Process of low-dose immunotherapy

In a low-dose immunotherapy, the drug Nivolumab is administered 30 minutes before chemotherapy. After a 21-day gap, the next cycle of therapy is administered. The number of cycles vary from one individual to another.

For example, in case of a 58-year-old a homemaker from Bangalore, was diagnosed with stage 4 mouth cancer and part of the clinical trials, six cycles of low-dose immunotherapy with chemotherapy was given until her cancer cells completely destroyed. “She had a significant lump on her left cheek and suffered a debilitating pain. For a regular tobacco chewer that she is, she could not eat or chew and had ulcers in the mouth,” the doctors said.

“In most individuals the tumor reduces drastically in size, as revealed in Positron Emission Tomography and Computed Tomography (PET-CT) scans.

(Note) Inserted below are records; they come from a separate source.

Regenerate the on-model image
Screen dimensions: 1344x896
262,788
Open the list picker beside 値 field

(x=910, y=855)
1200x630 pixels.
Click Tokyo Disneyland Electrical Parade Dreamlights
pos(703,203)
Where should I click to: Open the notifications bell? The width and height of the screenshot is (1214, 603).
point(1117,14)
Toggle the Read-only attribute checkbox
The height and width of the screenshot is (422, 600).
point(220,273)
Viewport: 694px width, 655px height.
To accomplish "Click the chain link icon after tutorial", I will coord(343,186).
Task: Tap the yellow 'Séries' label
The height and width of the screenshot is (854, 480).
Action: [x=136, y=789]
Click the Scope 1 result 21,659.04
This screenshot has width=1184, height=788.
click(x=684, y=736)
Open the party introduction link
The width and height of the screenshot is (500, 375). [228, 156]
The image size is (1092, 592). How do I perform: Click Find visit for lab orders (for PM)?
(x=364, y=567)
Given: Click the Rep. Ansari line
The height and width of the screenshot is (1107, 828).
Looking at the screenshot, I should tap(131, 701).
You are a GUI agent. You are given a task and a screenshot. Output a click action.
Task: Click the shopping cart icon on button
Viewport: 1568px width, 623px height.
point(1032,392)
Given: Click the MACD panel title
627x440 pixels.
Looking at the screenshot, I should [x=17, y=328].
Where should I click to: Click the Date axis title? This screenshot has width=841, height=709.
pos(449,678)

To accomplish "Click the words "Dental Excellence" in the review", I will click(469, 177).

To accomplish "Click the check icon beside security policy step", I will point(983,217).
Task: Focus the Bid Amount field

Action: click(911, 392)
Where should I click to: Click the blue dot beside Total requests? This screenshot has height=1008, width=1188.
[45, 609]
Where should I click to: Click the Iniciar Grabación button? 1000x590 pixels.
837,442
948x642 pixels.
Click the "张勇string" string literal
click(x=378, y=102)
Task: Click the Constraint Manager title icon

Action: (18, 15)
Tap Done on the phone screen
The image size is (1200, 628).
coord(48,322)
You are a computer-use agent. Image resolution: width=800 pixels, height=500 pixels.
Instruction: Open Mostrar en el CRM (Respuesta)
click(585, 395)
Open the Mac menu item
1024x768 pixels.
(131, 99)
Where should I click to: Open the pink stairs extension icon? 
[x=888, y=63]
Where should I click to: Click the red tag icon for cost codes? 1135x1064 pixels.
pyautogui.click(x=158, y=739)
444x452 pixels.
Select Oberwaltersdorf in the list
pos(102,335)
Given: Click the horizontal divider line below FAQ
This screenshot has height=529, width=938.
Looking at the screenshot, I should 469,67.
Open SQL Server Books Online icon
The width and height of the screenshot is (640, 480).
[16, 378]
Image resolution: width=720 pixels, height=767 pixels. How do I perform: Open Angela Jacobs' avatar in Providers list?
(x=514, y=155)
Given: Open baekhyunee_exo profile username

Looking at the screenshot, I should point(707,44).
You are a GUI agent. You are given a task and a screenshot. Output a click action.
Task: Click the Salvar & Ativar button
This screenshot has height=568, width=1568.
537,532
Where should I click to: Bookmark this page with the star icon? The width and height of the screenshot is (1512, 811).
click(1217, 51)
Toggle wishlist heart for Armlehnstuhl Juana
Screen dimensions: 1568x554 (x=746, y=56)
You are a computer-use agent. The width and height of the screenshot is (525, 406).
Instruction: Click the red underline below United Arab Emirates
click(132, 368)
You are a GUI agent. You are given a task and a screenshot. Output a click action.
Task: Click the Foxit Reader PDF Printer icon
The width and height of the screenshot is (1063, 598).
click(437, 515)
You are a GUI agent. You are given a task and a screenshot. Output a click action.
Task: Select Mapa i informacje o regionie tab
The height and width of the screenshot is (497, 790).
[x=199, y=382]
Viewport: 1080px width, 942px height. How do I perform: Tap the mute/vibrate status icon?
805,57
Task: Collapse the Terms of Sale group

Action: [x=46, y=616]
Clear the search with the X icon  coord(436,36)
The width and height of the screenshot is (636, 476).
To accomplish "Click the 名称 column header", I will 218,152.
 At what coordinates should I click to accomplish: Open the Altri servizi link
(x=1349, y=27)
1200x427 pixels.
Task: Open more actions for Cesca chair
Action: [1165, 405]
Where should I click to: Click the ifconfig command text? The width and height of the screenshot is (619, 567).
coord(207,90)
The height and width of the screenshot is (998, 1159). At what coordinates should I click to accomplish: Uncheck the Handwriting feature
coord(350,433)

In this study, the tumor, in most individuals, reduced by nearly 90%,” explains Dr Satheesh. This is most often followed by surgical removal of the tumor, he adds. 

Way forward

Dr Sateesh opines that as a cancer researcher, it is extremely satisfying when individuals like the 58-year-old woman are cured of cancer without surgical intervention. “To think of facilitating a life free from social stigmas such as body dysmorphia is also rewarding,” he adds.

“Most importantly, with one-third of the Indian population affected by oral cancer, this intervention can be an economic boon too,” adds Dr Ajaikumar.

Progressing further, the HCG team will extend this clinical trial to over 100 cancer patients into a multicentric study and into different cities across India. “This pilot study will also be published in a scientific journal shortly,” said the researchers. 


A study conducted by a team of oncologists and researchers from HCG Cancer Hospital, Bangalore has observed that the administration of low-dose immunotherapy drug Nivolumab along with chemotherapy has led to tumor shrinking by 90 percent in those with head and neck cancer at stage 3 and 4. The study has given hope for many cancer patients as most cases are diagnosed in the advanced stages, said doctors.